Black Children In Care Excluded At Alarming Rates

A recent study by Barnardo’s highlighted how children in care are being failed by the education system; but for black children that failure is even more pronounced. The Barnardo’s report: Failed by the System aimed to highlight “the shocking levels of disadvantage” faced by children in care, in respect of their education, whom Barnardo’s claim are being virtually “written off”. Pam Hibbert, Principal Policy Officer for Barnardo’s told Black Britain: “This report doesn’t actually tell us anything that we didn’t already know,” given that there is already a plethora of research into the poor educational achievements of children in care.

According to figures provided by Barnardo’s, black children make up eight per cent of the 48,800 children in care in England, with eight per cent being of mixed race.

The Barnardo’s report looked at the educational experience of children in care from their own perspective and a separate NOP poll asked the parents of 500 children what they expected of them.

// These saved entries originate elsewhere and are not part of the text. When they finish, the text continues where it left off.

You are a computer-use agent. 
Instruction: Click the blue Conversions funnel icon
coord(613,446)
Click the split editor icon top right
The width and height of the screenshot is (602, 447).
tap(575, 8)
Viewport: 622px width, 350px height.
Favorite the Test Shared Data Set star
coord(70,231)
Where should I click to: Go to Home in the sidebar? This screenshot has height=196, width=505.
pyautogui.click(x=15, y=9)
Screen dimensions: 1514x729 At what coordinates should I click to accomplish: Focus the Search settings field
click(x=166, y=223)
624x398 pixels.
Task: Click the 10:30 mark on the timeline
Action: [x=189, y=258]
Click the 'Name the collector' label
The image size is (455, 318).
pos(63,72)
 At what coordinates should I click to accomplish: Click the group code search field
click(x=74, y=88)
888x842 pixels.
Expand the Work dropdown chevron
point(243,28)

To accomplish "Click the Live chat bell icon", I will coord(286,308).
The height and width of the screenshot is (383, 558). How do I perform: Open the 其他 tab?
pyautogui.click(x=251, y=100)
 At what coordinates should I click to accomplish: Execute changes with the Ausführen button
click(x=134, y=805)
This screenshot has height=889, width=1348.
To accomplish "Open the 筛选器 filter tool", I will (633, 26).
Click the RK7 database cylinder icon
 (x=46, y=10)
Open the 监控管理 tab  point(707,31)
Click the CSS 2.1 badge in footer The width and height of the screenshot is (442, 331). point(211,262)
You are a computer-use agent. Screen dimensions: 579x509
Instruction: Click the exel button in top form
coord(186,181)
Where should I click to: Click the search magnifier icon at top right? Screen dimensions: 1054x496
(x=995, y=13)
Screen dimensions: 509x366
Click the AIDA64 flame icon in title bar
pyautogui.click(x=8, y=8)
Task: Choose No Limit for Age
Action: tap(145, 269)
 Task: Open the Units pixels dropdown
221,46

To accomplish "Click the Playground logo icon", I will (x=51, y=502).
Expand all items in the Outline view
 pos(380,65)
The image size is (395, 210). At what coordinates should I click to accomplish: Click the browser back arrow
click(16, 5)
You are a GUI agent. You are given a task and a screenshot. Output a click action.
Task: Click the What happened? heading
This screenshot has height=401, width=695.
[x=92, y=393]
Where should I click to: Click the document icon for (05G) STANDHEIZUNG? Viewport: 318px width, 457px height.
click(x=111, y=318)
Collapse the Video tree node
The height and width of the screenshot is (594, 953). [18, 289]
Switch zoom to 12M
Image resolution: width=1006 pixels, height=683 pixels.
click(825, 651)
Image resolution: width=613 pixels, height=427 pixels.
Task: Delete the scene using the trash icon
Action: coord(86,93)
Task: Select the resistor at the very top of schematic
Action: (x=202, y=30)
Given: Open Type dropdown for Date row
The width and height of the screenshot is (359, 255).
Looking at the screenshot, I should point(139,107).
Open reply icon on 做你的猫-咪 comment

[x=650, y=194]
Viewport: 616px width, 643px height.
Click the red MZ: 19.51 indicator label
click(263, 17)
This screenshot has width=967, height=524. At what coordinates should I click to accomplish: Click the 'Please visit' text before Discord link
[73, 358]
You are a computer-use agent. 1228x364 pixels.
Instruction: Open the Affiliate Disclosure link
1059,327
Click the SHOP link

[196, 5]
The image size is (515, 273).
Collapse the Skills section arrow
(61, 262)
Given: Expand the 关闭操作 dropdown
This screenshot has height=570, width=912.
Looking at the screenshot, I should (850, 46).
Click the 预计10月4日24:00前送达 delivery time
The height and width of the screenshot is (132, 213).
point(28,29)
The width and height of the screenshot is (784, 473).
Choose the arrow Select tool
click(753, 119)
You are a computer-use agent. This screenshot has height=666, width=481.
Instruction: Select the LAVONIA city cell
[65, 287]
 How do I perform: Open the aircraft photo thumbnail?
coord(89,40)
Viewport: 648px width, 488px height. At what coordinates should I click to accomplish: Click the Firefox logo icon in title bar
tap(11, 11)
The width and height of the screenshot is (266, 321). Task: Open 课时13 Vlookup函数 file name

For example, 50 per cent of children in the study said they had been bullied at school as a direct consequence of being in care, but only 28 per cent of parents of children not in care said that their child had experienced bullying.

One area in which children in care appear to be systematically discriminated against is in respect of school exclusions. In 2003 the Social Exclusion Unit revealed that children in care are ten times more likely to be excluded from school than other children.

In Barnardo’s own study 62 per cent of young people had been excluded for anything between one day and two years and 33 per cent had been excluded for more than two months. Hibbert told Black Britain: “Certainly school exclusions are an issue. We know that looked after children are much more likely to be excluded.”

Hibbert acknowledged that whilst the Barnardo’s study did not look at ethnicity: “I suspect that black children in the care system are doubly discriminated against. We already know around the figures of exclusion of black children they’re a group more likely to be excluded from school. So if you’re black and in care, you probably twice as likely to be.”

Hibbert also pointed out that looked after children have no-one to represent them or to appeal against a school exclusion. “In effect, if that child is in care it would be the local authority appealing against the local authority.